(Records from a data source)
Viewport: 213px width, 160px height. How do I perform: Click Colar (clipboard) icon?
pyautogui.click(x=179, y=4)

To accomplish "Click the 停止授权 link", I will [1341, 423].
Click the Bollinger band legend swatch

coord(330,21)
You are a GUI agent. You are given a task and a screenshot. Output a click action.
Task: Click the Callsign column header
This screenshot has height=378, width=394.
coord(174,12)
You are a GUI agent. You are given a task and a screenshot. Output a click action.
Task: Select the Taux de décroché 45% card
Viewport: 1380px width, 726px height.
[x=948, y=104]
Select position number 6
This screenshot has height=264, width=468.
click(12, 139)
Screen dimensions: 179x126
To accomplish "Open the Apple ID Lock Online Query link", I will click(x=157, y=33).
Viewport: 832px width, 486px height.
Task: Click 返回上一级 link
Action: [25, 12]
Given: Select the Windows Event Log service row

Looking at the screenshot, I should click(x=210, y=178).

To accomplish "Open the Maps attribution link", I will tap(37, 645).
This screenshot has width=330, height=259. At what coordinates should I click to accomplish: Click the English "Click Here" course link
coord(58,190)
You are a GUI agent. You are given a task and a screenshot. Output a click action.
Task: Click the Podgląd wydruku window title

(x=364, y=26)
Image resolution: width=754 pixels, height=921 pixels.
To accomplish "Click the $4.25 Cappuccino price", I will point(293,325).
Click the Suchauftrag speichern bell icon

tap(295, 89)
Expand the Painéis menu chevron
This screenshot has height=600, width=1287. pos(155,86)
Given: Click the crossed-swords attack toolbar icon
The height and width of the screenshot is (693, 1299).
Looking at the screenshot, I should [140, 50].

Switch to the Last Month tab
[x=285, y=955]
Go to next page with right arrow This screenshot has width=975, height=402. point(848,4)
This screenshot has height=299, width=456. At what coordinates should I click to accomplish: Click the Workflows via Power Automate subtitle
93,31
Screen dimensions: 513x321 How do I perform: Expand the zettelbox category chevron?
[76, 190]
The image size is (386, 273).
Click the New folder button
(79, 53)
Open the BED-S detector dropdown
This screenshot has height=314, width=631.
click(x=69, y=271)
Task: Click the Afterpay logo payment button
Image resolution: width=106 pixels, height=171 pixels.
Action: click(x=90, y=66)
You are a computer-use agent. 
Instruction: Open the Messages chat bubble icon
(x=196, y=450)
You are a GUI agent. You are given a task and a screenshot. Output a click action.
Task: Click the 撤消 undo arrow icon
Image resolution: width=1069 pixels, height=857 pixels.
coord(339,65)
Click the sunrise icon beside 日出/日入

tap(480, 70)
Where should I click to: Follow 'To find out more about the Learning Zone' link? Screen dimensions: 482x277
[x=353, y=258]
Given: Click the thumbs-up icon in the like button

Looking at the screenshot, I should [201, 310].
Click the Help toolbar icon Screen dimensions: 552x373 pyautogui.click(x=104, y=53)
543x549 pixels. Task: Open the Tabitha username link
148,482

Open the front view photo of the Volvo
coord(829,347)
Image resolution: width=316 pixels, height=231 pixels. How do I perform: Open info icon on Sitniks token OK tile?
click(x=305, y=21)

EXERCISE REQUIREMENTS → Give back the opening line of the records above and every line after it, up to and including the one with "Task: Select the Taux de décroché 45% card", unchanged.

RESPONSE BELOW →
Viewport: 213px width, 160px height. How do I perform: Click Colar (clipboard) icon?
pyautogui.click(x=179, y=4)

To accomplish "Click the 停止授权 link", I will [1341, 423].
Click the Bollinger band legend swatch

coord(330,21)
You are a GUI agent. You are given a task and a screenshot. Output a click action.
Task: Click the Callsign column header
This screenshot has height=378, width=394.
coord(174,12)
You are a GUI agent. You are given a task and a screenshot. Output a click action.
Task: Select the Taux de décroché 45% card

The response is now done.